L’été approche à grands pas et l’industrie du tourisme s’attend à un afflux massif de visiteurs en Italie. Les plages du pays séduisent aussi de nombreux Suisses et Suissesses. Cette année, la menace de pénurie de kérosène et les incertitudes liées au trafic aérien pourraient inciter encore davantage de clients helvétiques à prendre la route vers le sud. Sur place, certaines plages pourraient toutefois offrir un spectacle surprenant.
En effet, de nombreuses chaises longues proposées à la location saisonnière sont déjà réservées. Dans la baie de Portonovo, sur la côte adriatique, tous les emplacements saisonniers sont déjà attribués, rapporte le média allemand «Bild». Le forfait comprenant deux chaises longues fixes et un parasol coûte pourtant entre 1200 et 3000 euros pour la saison. Il existe même des listes d’attente.
Chiffre d’affaires sécurisé pour les exploitants
A Riccione, également sur la côte adriatique, les abonnements saisonniers affichent complet. Les familles locales réservent souvent leur place pour des décennies. Même constat à Forte dei Marmi et Viareggio, en Toscane, où les emplacements saisonniers sont pratiquement tous vendus.
Certains exploitants de «lidos» – ces sections de plage aménagées – attribuent entre 60% et 70% de leurs chaises longues sous forme d’abonnement saisonnier. Une stratégie qui leur permet de sécuriser leurs revenus et de réduire leur dépendance aux conditions météorologiques. Mais cette pratique a aussi un effet pervers: en semaine, des visiteurs à la journée peuvent se retrouver sans solution, alors même que de nombreuses places restent inoccupées. Pour une location journalière, il faut généralement compter entre 30 et 50 euros.
Vers une plage à deux vitesses
Une forme de société à deux vitesses se dessine progressivement sur les plages italiennes. Si les offres les plus abordables n’augmentent leurs prix que modérément, le segment haut de gamme enregistre une forte hausse depuis plusieurs années. Les clubs de plage les plus réputés affichent des tarifs particulièrement élevés. Dans certaines adresses prisées des Pouilles, il faut parfois débourser plus de 1000 euros par jour en haute saison. A Portonovo aussi, les prix ont grimpé, avec une hausse pouvant atteindre 500 euros pour les emplacements les plus exclusifs, notamment en première ligne.

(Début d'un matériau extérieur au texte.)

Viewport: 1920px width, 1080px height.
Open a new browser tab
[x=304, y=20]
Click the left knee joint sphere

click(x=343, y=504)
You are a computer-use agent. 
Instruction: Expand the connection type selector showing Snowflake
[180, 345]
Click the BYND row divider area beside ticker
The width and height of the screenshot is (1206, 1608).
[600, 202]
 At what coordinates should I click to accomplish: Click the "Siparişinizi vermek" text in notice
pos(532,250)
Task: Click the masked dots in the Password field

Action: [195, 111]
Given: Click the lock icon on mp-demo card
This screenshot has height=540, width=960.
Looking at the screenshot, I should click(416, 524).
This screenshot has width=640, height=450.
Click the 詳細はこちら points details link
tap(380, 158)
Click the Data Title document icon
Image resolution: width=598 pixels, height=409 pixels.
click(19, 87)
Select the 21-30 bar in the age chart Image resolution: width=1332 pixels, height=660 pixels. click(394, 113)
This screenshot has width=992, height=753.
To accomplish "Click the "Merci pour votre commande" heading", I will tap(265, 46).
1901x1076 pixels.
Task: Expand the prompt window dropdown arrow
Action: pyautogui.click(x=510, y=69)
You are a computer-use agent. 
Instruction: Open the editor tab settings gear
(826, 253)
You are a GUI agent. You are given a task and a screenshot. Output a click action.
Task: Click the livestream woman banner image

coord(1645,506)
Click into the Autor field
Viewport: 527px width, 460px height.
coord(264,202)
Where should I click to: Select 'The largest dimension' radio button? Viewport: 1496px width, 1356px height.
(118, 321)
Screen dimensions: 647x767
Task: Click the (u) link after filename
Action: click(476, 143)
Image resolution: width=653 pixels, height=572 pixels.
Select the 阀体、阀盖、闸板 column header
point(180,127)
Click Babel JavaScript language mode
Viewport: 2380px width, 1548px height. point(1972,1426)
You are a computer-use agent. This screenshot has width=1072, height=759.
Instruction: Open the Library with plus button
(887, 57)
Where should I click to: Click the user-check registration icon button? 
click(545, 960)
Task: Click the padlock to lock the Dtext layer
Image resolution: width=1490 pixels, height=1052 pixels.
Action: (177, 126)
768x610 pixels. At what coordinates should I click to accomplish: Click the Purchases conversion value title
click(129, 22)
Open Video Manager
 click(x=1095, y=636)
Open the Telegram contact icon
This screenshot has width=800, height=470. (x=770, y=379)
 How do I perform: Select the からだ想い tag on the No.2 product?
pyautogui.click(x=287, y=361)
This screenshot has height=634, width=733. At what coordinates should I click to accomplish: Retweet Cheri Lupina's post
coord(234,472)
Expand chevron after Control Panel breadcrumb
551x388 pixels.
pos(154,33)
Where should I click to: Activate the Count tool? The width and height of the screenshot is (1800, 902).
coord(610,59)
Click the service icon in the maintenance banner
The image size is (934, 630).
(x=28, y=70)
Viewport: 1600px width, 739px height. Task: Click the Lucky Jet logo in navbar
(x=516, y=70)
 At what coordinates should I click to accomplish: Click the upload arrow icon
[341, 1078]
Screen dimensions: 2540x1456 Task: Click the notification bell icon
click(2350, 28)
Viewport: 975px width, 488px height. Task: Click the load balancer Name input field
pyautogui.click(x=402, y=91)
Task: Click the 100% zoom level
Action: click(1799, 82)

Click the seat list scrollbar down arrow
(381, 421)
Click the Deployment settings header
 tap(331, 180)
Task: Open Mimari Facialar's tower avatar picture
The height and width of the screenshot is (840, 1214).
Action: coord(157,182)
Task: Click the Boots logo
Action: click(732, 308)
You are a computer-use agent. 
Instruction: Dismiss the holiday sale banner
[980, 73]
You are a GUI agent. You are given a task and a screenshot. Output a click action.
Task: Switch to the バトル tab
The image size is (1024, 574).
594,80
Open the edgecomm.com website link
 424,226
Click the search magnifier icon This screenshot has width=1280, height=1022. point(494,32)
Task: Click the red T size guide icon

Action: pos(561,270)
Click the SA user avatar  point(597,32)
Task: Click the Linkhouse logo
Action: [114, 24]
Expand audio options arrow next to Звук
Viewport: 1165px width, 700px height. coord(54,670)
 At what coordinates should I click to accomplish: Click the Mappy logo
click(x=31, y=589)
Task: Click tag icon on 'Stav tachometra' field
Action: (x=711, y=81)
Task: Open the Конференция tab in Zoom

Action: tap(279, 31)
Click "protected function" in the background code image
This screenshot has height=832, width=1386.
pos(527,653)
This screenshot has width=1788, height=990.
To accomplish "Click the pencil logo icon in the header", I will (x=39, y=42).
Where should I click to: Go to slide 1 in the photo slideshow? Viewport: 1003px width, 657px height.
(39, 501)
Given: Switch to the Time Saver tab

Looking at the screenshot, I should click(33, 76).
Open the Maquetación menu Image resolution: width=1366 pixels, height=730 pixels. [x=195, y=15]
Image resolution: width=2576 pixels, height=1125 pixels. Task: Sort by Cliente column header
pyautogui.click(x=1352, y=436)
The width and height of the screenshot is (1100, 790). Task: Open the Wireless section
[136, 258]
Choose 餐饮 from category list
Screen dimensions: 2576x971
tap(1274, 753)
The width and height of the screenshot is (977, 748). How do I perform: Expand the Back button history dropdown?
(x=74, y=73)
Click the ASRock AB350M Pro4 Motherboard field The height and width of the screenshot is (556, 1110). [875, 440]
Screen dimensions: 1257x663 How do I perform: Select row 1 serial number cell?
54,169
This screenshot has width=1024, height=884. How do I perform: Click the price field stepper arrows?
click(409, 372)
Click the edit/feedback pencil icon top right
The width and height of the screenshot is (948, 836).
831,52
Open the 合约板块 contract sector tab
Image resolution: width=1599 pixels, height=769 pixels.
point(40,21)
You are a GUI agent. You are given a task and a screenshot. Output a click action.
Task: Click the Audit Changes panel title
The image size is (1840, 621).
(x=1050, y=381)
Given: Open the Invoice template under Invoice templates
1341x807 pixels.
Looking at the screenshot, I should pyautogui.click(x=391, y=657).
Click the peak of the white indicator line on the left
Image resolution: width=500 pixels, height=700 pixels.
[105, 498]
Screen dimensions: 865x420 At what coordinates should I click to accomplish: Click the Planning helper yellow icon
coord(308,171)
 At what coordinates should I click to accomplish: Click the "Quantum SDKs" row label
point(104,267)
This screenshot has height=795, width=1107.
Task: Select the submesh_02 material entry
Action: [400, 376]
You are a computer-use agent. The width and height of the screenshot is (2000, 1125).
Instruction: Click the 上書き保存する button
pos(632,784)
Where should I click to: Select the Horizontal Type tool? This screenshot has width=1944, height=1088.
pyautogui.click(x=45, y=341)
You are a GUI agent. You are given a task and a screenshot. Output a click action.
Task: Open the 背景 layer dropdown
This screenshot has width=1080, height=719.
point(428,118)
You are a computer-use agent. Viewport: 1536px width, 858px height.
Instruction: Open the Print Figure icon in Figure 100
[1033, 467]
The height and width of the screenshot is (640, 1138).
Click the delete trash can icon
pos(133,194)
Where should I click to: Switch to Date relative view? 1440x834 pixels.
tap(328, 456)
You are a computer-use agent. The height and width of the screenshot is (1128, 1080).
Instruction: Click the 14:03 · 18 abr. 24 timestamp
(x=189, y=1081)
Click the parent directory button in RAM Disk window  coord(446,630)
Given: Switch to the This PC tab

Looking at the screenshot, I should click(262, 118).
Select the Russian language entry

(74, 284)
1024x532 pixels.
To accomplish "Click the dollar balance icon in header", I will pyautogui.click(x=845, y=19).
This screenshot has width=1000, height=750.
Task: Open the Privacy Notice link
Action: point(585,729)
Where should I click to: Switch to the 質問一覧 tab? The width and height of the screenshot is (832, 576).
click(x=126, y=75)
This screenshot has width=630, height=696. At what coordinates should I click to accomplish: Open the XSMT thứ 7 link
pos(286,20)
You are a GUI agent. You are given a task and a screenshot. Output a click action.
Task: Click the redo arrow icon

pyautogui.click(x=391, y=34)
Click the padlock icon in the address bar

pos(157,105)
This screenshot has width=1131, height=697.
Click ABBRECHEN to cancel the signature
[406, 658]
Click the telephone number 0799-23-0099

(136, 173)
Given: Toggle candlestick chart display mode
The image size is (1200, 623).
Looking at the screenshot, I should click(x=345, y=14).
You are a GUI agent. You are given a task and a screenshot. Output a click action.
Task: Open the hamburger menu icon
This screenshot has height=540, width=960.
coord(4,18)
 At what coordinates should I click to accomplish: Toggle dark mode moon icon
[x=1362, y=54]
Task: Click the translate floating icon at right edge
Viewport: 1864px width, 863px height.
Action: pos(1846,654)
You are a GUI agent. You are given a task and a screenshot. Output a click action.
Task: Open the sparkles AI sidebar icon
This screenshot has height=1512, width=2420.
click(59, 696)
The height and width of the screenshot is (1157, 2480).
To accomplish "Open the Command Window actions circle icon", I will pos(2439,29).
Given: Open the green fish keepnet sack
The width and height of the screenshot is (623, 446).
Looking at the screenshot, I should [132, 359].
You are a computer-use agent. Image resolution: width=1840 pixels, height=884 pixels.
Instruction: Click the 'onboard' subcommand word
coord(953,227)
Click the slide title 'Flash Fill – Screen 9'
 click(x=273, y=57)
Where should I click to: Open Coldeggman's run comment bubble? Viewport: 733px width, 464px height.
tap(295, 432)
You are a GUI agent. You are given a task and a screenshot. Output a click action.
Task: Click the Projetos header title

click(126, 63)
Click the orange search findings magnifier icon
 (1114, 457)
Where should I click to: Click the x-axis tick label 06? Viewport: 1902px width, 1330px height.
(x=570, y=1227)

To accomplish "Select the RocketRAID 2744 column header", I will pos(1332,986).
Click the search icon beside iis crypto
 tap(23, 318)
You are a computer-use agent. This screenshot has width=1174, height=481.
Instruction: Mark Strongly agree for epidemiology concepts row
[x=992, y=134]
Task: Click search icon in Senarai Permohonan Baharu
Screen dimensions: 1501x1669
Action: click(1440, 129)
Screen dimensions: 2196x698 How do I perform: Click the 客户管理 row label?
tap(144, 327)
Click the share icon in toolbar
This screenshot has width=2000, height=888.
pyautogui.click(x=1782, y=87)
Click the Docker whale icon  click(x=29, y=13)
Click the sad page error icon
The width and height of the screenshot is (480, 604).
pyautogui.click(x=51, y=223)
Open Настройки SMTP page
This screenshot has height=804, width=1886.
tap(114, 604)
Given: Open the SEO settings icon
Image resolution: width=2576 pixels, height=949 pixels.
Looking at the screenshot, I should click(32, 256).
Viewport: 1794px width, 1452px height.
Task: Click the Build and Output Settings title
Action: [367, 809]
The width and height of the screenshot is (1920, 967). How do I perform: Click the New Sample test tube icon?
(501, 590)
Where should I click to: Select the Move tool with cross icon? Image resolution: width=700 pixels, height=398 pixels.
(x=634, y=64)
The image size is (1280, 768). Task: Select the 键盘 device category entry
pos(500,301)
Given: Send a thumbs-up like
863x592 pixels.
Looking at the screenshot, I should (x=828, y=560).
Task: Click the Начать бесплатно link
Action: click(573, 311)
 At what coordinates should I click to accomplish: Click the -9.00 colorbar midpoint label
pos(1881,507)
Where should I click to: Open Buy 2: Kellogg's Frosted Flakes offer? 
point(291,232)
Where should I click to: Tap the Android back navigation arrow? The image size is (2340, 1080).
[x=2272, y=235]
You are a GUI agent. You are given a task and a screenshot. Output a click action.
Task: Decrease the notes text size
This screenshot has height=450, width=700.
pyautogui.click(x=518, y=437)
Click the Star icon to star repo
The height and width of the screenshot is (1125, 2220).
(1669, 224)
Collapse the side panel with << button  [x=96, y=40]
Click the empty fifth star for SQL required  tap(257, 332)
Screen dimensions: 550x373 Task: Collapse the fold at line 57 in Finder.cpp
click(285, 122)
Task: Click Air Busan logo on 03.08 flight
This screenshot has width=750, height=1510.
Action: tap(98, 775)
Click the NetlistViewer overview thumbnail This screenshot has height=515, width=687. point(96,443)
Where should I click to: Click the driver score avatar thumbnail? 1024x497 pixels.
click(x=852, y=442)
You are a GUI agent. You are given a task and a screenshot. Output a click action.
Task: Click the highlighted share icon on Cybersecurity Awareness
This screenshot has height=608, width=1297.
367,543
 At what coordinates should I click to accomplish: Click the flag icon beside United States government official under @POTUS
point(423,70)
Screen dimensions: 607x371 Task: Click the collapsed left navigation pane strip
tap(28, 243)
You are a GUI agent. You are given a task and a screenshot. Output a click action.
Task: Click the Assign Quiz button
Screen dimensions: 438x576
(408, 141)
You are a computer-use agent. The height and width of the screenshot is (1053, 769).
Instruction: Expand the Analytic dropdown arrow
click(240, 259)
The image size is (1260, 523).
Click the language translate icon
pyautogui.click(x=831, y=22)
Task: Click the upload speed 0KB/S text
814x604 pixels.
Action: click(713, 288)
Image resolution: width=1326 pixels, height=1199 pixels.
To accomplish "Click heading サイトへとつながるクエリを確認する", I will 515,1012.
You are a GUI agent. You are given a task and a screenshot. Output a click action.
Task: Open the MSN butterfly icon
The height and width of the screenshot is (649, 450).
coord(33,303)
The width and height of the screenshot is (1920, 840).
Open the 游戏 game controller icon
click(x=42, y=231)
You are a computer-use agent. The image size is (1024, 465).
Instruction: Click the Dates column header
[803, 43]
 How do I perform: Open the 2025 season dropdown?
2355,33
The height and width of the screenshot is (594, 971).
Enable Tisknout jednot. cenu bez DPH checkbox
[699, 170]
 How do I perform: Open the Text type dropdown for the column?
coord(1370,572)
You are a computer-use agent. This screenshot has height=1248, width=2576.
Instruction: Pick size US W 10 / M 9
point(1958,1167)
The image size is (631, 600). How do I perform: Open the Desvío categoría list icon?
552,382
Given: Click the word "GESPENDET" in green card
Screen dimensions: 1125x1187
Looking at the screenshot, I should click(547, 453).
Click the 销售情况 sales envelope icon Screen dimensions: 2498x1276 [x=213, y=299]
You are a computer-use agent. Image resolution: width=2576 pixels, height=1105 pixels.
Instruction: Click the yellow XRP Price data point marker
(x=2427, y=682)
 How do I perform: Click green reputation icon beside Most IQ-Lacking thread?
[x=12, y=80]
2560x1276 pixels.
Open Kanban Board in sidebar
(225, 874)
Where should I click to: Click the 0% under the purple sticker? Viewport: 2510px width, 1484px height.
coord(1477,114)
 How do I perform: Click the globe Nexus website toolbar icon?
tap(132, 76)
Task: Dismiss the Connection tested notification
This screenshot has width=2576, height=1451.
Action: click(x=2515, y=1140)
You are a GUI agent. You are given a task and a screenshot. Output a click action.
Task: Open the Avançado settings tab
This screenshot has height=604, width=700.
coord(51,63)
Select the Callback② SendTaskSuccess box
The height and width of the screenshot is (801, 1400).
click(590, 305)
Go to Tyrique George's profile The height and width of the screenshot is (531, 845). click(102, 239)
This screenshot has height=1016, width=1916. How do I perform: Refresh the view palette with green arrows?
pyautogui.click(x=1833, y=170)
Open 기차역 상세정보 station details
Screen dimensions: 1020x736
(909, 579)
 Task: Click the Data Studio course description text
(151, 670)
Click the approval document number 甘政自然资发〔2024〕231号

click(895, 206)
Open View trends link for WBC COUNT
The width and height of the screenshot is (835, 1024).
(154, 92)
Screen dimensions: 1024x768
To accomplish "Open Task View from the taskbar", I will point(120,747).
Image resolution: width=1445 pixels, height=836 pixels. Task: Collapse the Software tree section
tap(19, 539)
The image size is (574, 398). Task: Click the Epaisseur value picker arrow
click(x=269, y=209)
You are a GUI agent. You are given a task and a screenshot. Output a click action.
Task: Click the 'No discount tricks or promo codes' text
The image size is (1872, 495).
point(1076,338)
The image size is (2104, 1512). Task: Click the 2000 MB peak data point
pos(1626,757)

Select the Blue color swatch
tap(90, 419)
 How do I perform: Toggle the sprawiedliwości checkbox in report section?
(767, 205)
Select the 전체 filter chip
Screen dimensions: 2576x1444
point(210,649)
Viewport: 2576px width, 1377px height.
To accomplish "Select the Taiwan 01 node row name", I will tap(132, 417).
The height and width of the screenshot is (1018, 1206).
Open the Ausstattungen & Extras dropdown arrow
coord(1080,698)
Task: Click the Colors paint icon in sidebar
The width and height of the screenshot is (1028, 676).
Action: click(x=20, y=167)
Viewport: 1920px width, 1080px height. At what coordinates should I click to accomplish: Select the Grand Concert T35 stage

La réforme européenne des plages est également pointée du doigt. D’ici juin 2027 au plus tard, l’Italie devra remettre en concurrence l’ensemble des concessions de plage sous la pression de l’Union européenne. Cette obligation découle de la directive Bolkestein de 2006, qui vise à renforcer la concurrence sur le marché intérieur. En Italie, environ 30’000 exploitants de lido sont concernés, dont de nombreuses entreprises familiales actives depuis des décennies.
Pour beaucoup, cette réforme pourrait bouleverser la donne: leur plage, exploitée de longue date, pourrait à l’avenir être attribuée à un autre opérateur, parfois international.